Председатель завкома просто повторил то, что он говорил в этом кабинете десять минут тому назад
– Ян Витольдович прав: надо принимать цех и работать. Быстрей ликвидировать брак. Выполнять решение последнего партийного собрания: ритмичность и качество.
– Борис Николаевич посмотрел на Глебова. Емельян обратился к Андрею:
– У вас есть какие-нибудь сомнения? Вас что-нибудь смущает?

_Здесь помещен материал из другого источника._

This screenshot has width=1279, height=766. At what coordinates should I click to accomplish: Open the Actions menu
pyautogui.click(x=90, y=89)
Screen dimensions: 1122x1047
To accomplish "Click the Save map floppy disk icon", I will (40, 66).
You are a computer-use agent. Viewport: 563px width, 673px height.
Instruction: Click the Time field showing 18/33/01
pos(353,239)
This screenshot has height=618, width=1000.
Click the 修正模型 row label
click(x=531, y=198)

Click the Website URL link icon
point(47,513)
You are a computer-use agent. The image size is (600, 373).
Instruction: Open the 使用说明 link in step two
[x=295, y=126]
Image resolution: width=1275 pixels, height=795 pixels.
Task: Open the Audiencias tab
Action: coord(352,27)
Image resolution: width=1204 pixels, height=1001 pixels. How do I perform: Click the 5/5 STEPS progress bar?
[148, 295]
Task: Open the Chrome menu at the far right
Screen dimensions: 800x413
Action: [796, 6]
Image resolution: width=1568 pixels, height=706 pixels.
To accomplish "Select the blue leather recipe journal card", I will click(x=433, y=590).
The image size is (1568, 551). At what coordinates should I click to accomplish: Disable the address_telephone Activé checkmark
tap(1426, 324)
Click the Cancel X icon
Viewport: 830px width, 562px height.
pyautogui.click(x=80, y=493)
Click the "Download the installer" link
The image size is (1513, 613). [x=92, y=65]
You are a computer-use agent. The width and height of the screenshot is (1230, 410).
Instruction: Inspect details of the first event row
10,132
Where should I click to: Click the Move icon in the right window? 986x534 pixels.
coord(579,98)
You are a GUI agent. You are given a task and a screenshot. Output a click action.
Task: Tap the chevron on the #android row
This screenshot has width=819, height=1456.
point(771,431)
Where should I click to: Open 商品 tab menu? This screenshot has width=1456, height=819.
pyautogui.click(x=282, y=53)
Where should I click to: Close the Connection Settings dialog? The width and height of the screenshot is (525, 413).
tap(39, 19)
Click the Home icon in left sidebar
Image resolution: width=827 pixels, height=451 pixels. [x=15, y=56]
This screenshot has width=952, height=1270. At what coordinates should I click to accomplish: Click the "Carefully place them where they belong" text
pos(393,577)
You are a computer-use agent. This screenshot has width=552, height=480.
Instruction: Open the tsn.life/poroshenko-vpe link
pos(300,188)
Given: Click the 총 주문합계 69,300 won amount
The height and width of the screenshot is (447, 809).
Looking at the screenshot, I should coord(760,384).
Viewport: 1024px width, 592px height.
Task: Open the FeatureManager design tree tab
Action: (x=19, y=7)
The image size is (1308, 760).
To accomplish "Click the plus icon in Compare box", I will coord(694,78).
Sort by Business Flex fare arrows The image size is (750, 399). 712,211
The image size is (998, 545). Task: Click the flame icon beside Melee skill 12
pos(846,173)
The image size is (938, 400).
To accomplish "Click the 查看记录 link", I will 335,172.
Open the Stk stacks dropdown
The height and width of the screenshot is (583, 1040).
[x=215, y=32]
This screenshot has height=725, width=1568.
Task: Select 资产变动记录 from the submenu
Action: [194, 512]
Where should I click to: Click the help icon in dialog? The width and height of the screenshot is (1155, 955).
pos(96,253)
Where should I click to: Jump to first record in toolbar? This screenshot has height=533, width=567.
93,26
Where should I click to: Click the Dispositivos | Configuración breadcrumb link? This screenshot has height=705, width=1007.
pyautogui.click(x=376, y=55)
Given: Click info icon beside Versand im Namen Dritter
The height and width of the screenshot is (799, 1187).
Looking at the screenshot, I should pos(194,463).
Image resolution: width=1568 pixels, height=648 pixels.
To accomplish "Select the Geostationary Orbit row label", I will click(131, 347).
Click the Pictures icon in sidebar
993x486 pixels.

– Да нет, - Андрей пожал плечами.
– Благодарю за доверие.
Так решилась судьба Каурова.
В пять часов Андрей был дома. Мать налила тарелку горохового супа со свининой. Андрей любил его. А тут почему-то ел вяло, нехотя. Не доел и от второго отказался. Выпил кружку ядреного квасу собственного приготовления. Мать забеспокоилась, сердцем почуяла - что-то стряслось.
– Ты что это, Андрюша, не заболел ли?
– Да нет, мама, просто не хочется.
– Аи на работе что стряслось?
В глазах Клавдии Ивановны - напряжение, в голосе дрогнула тревога. Он видел это и поспешил успокоить. Улыбнулся тихо и мягко; как улыбаются старому доброму другу:
– Стряслось, мама, назначение новое получил.
– Это как же так? Куда тебя еще?
– Она стояла перед ним сухонькая, растерянная, опустив плетями жилистые руки, с полуоткрытым ртом и растопыренными глазами.
– Начальником цеха назначают. Механического.
– Тебя?
– Вырвался возглас радости.
– Сына твоего.
– Он подошел и легонько ласково обнял ее.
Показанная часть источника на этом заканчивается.